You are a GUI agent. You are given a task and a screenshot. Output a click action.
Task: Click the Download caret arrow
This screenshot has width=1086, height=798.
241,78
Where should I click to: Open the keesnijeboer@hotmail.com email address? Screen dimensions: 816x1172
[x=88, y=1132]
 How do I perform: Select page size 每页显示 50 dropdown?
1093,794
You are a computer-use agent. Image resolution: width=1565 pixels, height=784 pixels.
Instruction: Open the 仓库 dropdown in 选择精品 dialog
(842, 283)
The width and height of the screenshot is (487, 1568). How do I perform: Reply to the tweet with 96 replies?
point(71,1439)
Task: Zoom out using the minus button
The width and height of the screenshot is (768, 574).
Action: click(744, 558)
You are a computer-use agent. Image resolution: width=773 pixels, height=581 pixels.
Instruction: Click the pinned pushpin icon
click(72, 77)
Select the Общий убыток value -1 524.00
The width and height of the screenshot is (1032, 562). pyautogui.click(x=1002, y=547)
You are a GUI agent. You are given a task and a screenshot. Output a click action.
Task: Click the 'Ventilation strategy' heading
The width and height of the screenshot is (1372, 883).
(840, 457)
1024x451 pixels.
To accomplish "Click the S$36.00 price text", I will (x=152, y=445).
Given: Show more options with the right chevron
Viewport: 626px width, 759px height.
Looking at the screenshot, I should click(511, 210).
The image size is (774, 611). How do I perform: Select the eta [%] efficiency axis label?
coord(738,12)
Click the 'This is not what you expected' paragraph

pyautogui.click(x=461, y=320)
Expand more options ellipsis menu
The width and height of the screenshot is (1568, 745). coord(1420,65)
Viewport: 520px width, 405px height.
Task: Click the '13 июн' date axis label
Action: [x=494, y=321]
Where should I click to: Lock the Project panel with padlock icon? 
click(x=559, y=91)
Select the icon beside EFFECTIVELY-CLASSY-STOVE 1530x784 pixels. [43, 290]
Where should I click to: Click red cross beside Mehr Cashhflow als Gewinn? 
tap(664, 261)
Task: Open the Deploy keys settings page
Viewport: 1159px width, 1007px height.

### What the task asks
The full listing, top to bottom: write it out again exactly.

### Solution for this exercise
You are a GUI agent. You are given a task and a screenshot. Output a click action.
Task: Click the Download caret arrow
This screenshot has width=1086, height=798.
241,78
Where should I click to: Open the keesnijeboer@hotmail.com email address? Screen dimensions: 816x1172
[x=88, y=1132]
 How do I perform: Select page size 每页显示 50 dropdown?
1093,794
You are a computer-use agent. Image resolution: width=1565 pixels, height=784 pixels.
Instruction: Open the 仓库 dropdown in 选择精品 dialog
(842, 283)
The width and height of the screenshot is (487, 1568). How do I perform: Reply to the tweet with 96 replies?
point(71,1439)
Task: Zoom out using the minus button
The width and height of the screenshot is (768, 574).
Action: click(744, 558)
You are a computer-use agent. Image resolution: width=773 pixels, height=581 pixels.
Instruction: Click the pinned pushpin icon
click(72, 77)
Select the Общий убыток value -1 524.00
The width and height of the screenshot is (1032, 562). pyautogui.click(x=1002, y=547)
You are a GUI agent. You are given a task and a screenshot. Output a click action.
Task: Click the 'Ventilation strategy' heading
The width and height of the screenshot is (1372, 883).
(840, 457)
1024x451 pixels.
To accomplish "Click the S$36.00 price text", I will (x=152, y=445).
Given: Show more options with the right chevron
Viewport: 626px width, 759px height.
Looking at the screenshot, I should click(511, 210).
The image size is (774, 611). How do I perform: Select the eta [%] efficiency axis label?
coord(738,12)
Click the 'This is not what you expected' paragraph

pyautogui.click(x=461, y=320)
Expand more options ellipsis menu
The width and height of the screenshot is (1568, 745). coord(1420,65)
Viewport: 520px width, 405px height.
Task: Click the '13 июн' date axis label
Action: [x=494, y=321]
Where should I click to: Lock the Project panel with padlock icon? 
click(x=559, y=91)
Select the icon beside EFFECTIVELY-CLASSY-STOVE 1530x784 pixels. [43, 290]
Where should I click to: Click red cross beside Mehr Cashhflow als Gewinn? 
tap(664, 261)
Task: Open the Deploy keys settings page
Viewport: 1159px width, 1007px height.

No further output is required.